What you should do. Exact repetition of the data is the whole task.
(The input Opens)
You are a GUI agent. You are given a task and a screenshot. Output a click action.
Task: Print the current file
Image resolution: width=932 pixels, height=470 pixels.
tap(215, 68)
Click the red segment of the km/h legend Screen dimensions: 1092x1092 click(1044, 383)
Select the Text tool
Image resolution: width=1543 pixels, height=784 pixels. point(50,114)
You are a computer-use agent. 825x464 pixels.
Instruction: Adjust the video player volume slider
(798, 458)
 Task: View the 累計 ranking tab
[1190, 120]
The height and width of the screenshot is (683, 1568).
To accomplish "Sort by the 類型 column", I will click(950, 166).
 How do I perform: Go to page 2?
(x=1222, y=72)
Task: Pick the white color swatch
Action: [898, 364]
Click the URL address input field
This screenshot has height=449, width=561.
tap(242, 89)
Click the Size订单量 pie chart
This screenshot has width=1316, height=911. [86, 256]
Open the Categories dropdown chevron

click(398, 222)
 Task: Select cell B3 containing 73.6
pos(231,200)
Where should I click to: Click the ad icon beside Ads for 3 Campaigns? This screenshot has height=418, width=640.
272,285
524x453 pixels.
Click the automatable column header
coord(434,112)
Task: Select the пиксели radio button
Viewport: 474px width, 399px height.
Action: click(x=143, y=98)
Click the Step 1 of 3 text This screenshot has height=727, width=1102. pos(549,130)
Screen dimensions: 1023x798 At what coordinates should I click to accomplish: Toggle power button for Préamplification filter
(The input Closes)
Reply.
You are a GUI agent. You are given a task and a screenshot. Output a click action.
Task: Print the current file
Image resolution: width=932 pixels, height=470 pixels.
tap(215, 68)
Click the red segment of the km/h legend Screen dimensions: 1092x1092 click(1044, 383)
Select the Text tool
Image resolution: width=1543 pixels, height=784 pixels. point(50,114)
You are a computer-use agent. 825x464 pixels.
Instruction: Adjust the video player volume slider
(798, 458)
 Task: View the 累計 ranking tab
[1190, 120]
The height and width of the screenshot is (683, 1568).
To accomplish "Sort by the 類型 column", I will click(950, 166).
 How do I perform: Go to page 2?
(x=1222, y=72)
Task: Pick the white color swatch
Action: [898, 364]
Click the URL address input field
This screenshot has height=449, width=561.
tap(242, 89)
Click the Size订单量 pie chart
This screenshot has width=1316, height=911. [86, 256]
Open the Categories dropdown chevron

click(398, 222)
 Task: Select cell B3 containing 73.6
pos(231,200)
Where should I click to: Click the ad icon beside Ads for 3 Campaigns? This screenshot has height=418, width=640.
272,285
524x453 pixels.
Click the automatable column header
coord(434,112)
Task: Select the пиксели radio button
Viewport: 474px width, 399px height.
Action: click(x=143, y=98)
Click the Step 1 of 3 text This screenshot has height=727, width=1102. pos(549,130)
Screen dimensions: 1023x798 At what coordinates should I click to accomplish: Toggle power button for Préamplification filter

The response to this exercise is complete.